Duty at the White House
My first Air Force (AF) assignment after completion of the Communications-Electronics (CE) officers’ course in 1967 was to the Communications Squadron at Malmstrom AFB in Great Falls, Montana. One of my duties as the Cryptographic Custodian was to support the Minuteman Missile sites located across North Dakota with current key cards. A job that was never dull and a great learning experience. Their duties were supervising the data message center and the weather communications systems.

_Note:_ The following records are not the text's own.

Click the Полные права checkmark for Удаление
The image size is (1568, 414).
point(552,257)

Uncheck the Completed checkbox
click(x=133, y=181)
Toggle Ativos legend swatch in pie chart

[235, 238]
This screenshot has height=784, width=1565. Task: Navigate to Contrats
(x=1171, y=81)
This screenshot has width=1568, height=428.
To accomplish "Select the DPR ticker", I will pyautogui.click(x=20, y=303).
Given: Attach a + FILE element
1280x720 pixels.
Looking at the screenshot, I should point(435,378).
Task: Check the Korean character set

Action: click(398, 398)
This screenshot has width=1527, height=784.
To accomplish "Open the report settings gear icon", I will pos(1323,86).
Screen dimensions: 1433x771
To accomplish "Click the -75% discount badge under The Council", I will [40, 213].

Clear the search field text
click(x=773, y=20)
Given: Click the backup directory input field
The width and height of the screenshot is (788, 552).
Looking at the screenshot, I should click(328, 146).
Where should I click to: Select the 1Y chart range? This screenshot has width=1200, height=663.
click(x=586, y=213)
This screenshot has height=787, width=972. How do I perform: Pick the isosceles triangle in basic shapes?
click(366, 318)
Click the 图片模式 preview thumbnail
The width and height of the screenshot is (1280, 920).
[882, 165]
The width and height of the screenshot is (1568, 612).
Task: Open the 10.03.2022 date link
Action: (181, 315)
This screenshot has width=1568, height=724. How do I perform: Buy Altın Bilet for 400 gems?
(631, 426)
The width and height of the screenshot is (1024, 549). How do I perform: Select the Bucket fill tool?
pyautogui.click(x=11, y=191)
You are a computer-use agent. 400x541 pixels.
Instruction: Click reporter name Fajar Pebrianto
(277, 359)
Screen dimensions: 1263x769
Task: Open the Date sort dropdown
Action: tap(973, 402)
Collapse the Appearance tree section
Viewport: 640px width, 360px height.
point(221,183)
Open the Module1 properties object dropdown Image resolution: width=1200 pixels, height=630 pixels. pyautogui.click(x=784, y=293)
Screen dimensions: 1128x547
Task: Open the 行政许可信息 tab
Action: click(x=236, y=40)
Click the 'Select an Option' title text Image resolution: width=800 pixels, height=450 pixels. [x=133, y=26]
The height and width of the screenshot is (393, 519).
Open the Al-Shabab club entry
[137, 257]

Then, as if I had not been exposed enough to the Arctic world, I was assigned to a 15-month tour to the Communications Squadron at Goosebay AFB, in Labrador. A rare assignment, particularly for a female (a first as I later found out)—lucky me! Two assignments back-to-back with frequent snow and blizzards. As the Squadron Chief of Operations, I was responsible for overall operation of Communications Electronics operations and functions, to include a teletype and Autodin (the services secure email system) data relay center which services all bases in the North Atlantic, Airlift Command Post flight info on MAC aircraft movements, cryptographic support and timely status of the Distant Early Warning Line , a system of radar stations in the far Northern Arctic region of Canada which my team and I visited frequently for quality control. Goose Bay was brutal, but I survived and as a reward I was assigned to hot and steamy Washington DC to the Communications Group located in the basement of the Pentagon (you have to start some place). I was a fledgling AF Captain when I received a call from the Military Assistant to the President, Richard Nixon (speechless and incoherent comes to mind). The General told me I had been selected to be the First ever Female Military White House Social Aide. My duties were collateral to my military duties, but the White House duties took precedence.
Here are just a few of the more memorable social functions that I participated in:
- Tricia Nixon’s wedding, where I escorted the guests to the Rose Garden and set up the receiving line in their proper protocol order, which is not easy, believe me.
- Escorted the now King of England and his then wife Diana in a tour of the White House when they visited the President.
- A dozen State dinners (including one of which Elvis Presley provided entertainment (guess who got a kiss on the cheek), met numerous Heads of State including her excellency Indira Gandhi, other foreign dignitaries, and cabinet members.
- A Christmas Party for the children of the foreign Embassy families, a function I was in charge of. This was a lot of fun as you can see from the photo.
- A very special event when I was honored with an invitation from the First Lady, Pat Nixon to join her luncheon with the Shah of Iran’s wife, Farah Pahlavi. Pahlavi was interested in spearheading a Women’s Corp like our WAF.
As a special reward for my services, my follow-on assignment was, you guessed it, Tan Son Nhut AB, Saigon, Vietnam for a year.